Il travaille aussi sur des remakes et sa première réalisation aux USA

Faut vraiment être tordu pour intituler son film Eyjafjallajökull  ! , du nom de ce volcan islandais qui a paralysé le trafic aérien européen en avril 2010. Mais le titre, totalement imprononçable, fait beaucoup rire Dany Boon. Presque autant que le scénario qui le plonge avec Valérie Bonneton dans les derniers retranchements de la haine familiale.

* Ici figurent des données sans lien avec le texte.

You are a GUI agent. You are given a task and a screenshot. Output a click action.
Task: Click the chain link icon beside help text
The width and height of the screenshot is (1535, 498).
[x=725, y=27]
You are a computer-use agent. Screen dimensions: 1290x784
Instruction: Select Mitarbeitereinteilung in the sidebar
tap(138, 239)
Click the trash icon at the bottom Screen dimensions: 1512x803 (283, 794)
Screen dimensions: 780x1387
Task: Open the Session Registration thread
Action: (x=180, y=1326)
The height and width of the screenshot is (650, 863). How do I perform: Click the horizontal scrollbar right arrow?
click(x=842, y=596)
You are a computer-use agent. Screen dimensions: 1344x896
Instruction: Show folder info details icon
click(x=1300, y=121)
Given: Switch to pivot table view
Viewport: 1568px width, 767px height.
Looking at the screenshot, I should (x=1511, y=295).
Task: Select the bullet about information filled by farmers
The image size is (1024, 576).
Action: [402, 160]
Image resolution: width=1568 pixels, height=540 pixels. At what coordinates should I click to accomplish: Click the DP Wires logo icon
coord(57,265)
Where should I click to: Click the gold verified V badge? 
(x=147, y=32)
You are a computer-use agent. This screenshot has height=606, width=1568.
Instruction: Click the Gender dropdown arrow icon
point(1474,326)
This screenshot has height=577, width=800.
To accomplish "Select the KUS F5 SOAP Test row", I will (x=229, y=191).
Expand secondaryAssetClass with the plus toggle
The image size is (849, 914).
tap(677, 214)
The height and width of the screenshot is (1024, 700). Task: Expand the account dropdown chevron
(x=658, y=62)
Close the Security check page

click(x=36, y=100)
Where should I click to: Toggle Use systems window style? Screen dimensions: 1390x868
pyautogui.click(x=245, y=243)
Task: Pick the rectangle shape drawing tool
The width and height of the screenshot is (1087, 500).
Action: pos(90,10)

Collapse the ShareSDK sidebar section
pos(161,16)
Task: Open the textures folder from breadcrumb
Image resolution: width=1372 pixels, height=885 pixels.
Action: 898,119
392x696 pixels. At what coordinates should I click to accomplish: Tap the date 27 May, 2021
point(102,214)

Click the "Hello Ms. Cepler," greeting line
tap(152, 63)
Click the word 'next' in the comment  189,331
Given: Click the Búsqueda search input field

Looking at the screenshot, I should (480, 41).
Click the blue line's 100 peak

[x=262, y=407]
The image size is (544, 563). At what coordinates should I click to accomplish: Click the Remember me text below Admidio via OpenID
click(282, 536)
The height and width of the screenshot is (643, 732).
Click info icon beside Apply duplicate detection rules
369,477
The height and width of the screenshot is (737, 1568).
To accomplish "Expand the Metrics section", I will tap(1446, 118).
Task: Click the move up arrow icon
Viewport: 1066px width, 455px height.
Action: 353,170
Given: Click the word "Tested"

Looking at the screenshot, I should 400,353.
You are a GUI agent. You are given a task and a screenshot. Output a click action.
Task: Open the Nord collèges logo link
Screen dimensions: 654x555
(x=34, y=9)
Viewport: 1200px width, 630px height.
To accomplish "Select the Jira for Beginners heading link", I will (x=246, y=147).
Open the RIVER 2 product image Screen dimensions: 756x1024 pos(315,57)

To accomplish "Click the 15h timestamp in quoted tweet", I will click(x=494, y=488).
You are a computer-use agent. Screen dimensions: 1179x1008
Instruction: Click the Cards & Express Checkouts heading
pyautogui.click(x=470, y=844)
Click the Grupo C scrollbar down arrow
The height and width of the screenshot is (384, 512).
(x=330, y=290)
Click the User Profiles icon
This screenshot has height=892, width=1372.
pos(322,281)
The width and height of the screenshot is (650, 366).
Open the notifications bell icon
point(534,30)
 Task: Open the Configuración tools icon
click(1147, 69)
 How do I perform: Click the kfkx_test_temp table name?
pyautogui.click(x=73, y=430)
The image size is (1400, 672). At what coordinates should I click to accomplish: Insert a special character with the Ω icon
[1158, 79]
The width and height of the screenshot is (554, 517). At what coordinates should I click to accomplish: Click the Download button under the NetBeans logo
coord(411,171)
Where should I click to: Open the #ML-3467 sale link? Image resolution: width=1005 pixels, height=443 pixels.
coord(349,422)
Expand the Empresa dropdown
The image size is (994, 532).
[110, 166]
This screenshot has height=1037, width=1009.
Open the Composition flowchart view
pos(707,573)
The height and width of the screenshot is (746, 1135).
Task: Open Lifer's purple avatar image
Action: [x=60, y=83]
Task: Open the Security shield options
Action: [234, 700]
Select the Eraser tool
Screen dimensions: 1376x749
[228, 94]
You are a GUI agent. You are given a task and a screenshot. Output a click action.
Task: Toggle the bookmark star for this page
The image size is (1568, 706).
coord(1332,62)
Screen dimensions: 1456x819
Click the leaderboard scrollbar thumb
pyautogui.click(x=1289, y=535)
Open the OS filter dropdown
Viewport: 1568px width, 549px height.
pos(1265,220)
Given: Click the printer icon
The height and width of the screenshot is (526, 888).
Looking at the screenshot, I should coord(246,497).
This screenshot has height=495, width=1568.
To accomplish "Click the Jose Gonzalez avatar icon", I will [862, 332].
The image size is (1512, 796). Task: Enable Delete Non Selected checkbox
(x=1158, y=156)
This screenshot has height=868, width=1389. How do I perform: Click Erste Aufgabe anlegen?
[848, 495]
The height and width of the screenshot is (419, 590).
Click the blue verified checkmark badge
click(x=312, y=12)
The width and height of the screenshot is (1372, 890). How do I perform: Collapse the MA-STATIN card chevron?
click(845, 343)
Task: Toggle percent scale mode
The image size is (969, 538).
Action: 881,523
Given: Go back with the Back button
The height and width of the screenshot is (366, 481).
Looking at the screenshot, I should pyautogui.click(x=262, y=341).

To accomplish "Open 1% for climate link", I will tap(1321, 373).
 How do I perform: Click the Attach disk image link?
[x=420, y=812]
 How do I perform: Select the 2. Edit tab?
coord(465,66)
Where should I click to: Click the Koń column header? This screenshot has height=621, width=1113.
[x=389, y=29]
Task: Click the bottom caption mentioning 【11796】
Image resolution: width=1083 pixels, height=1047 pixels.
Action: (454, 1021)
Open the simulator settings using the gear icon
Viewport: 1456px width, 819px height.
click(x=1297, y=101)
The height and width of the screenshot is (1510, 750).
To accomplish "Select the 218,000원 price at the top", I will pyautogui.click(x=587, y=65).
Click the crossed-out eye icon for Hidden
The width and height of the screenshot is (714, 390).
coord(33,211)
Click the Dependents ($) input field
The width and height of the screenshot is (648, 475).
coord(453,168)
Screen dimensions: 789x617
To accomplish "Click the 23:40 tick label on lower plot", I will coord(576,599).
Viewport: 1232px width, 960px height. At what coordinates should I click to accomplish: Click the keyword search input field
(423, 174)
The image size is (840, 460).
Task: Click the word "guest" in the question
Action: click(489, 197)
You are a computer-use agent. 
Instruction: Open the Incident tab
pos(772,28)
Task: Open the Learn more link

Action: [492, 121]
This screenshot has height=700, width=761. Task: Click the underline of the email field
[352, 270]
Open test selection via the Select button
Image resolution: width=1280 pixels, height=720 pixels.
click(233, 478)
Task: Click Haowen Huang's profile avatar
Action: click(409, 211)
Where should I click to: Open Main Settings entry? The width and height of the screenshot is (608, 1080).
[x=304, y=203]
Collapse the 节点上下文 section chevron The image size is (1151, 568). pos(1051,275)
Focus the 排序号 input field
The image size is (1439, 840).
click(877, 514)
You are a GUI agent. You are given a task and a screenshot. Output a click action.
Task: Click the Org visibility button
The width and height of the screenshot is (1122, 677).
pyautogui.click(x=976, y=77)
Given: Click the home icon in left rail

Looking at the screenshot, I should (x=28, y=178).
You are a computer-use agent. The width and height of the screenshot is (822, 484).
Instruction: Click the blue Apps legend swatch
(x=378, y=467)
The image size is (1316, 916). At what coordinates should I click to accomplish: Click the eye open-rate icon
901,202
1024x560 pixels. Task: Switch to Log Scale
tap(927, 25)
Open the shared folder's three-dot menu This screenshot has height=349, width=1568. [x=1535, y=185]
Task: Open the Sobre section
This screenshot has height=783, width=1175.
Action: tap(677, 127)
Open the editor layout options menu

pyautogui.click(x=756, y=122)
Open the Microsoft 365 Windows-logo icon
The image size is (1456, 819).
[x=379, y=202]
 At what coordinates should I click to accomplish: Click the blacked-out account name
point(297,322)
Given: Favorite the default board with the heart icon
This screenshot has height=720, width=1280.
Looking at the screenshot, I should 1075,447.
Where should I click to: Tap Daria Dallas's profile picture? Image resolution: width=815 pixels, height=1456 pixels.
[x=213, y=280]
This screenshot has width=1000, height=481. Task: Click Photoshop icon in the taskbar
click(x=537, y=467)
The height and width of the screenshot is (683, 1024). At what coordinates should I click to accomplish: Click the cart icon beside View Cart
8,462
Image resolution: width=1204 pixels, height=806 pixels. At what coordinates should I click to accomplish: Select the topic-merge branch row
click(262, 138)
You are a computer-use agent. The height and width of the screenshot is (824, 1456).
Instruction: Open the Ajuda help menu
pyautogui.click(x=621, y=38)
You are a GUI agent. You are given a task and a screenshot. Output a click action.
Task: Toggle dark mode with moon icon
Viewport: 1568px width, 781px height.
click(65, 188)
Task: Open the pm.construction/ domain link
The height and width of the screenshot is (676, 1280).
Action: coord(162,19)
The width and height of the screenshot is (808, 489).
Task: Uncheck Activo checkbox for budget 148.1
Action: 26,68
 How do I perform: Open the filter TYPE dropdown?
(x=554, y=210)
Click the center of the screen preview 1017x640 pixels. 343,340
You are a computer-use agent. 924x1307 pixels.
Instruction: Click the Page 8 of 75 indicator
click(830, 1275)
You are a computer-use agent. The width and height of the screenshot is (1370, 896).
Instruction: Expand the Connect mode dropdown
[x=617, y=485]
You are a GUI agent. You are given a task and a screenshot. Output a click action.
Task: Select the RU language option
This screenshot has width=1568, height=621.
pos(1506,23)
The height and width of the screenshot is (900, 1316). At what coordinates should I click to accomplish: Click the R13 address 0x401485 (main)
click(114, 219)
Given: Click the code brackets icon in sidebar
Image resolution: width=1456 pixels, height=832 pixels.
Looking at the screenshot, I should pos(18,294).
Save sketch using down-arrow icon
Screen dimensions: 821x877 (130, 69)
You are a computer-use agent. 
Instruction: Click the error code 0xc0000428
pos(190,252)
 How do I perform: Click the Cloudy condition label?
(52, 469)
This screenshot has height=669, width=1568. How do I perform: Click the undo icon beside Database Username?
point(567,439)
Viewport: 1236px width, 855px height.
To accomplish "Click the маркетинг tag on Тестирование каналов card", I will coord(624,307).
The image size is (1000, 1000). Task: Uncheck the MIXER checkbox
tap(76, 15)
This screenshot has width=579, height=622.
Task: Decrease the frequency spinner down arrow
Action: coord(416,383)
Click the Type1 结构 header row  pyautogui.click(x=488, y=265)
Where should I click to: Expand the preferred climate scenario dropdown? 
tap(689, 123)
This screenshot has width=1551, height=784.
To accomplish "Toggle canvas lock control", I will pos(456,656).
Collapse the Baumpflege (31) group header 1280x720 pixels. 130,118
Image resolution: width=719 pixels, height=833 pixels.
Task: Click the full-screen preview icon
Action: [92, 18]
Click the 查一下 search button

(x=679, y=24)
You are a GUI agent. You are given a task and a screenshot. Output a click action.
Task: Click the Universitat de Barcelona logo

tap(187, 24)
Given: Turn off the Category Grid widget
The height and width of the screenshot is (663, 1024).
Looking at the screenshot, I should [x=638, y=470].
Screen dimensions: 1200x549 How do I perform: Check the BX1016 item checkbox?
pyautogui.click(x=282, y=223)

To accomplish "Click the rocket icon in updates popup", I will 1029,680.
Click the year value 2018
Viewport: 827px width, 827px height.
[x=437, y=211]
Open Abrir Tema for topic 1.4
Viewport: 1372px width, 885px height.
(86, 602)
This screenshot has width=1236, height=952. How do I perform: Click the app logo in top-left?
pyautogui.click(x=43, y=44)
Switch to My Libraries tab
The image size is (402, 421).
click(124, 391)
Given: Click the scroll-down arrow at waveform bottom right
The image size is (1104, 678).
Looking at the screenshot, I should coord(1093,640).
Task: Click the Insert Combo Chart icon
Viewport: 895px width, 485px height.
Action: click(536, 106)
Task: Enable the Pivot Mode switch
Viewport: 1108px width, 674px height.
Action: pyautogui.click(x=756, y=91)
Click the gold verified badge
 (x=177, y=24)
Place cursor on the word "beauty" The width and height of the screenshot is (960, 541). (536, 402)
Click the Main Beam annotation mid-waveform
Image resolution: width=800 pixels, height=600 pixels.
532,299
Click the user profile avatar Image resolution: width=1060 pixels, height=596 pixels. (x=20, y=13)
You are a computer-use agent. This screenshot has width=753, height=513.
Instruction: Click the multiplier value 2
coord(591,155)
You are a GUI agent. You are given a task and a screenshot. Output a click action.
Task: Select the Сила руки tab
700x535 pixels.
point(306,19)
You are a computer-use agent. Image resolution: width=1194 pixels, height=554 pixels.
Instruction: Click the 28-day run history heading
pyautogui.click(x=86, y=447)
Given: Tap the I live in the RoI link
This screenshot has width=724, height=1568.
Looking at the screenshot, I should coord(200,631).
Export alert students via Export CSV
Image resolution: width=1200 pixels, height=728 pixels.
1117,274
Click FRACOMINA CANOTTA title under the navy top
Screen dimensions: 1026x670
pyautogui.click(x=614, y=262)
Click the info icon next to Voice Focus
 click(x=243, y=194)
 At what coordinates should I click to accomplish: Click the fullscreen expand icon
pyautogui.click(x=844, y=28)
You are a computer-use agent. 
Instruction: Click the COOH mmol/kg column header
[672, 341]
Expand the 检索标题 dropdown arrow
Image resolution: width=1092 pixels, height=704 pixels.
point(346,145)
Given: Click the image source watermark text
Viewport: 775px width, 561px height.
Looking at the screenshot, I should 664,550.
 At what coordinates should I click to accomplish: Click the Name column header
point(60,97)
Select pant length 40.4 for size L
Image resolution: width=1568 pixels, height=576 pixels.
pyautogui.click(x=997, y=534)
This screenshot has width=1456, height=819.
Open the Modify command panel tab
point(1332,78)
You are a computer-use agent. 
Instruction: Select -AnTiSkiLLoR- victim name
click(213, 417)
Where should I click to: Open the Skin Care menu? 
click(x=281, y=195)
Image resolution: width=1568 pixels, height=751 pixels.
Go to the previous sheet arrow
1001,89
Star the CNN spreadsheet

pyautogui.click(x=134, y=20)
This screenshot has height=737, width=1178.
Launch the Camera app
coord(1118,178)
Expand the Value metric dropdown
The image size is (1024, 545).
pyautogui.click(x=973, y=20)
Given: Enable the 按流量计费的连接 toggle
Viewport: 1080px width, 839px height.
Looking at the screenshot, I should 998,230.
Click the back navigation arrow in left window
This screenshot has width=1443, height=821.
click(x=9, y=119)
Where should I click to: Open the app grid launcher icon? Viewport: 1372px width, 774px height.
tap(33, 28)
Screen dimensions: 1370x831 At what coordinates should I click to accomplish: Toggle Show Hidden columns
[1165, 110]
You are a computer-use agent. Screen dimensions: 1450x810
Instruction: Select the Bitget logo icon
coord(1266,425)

Si le tournage l’occupe actuellement sur les routes de France et de Belgique, la plupart de ses pensées, elles, l’entraînent de l’autre côté des États-Unis. À Hollywood, plus précisément. Et cela, même s’il n’y tourne pas (“On ne me propose que des rôles de méchant français, que je refuse” ). Il y a en effet monté une boîte de production. Qui se spécialise dans les remakes de films français, histoire qu’ils ne soient pas massacrés par les Américains comme Le dîner de cons ou son Bienvenue chez les Ch’tis , dont aucune version yankee n’a trouvé grâce à ses yeux jusqu’à maintenant.

Premier projet mis en chantier : l’adaptation de Case départ , une comédie avec Fabrice Éboué et Thomas N’Gijol sortie en juillet 2011 sur nos écrans. Une sorte de Visiteurs antillais qui replonge deux demi-frères à l’époque de l’esclavage.

L’autre remake actuellement étudié paraît tout aussi sensible pour le marché d’outre-Atlantique. Dany Boon entend en effet transposer en anglais Les infidèles , la comédie pour le moins audacieuse de Jean Dujardin et Gilles Lellouche dans laquelle ils ne reculent devant aucune bassesse ni aucun déshabillage pour séduire les femmes qui se présentent à leur portée.

Cela lui laisse manifestement encore du temps puisqu’il bichonne aussi le scénario d’une comédie romantique qu’il compte tourner lui-même sur les terres de Barack Obama, et dont Will Smith sera le producteur : My wife hates your wife . Mais avant que tous ces projets ne se concrétisent, il entamera en janvier 2013 le tournage de Supercondriaque , une comédie sur les déboires d’un malade imaginaire. Et ça, c’est un peu autobiographique.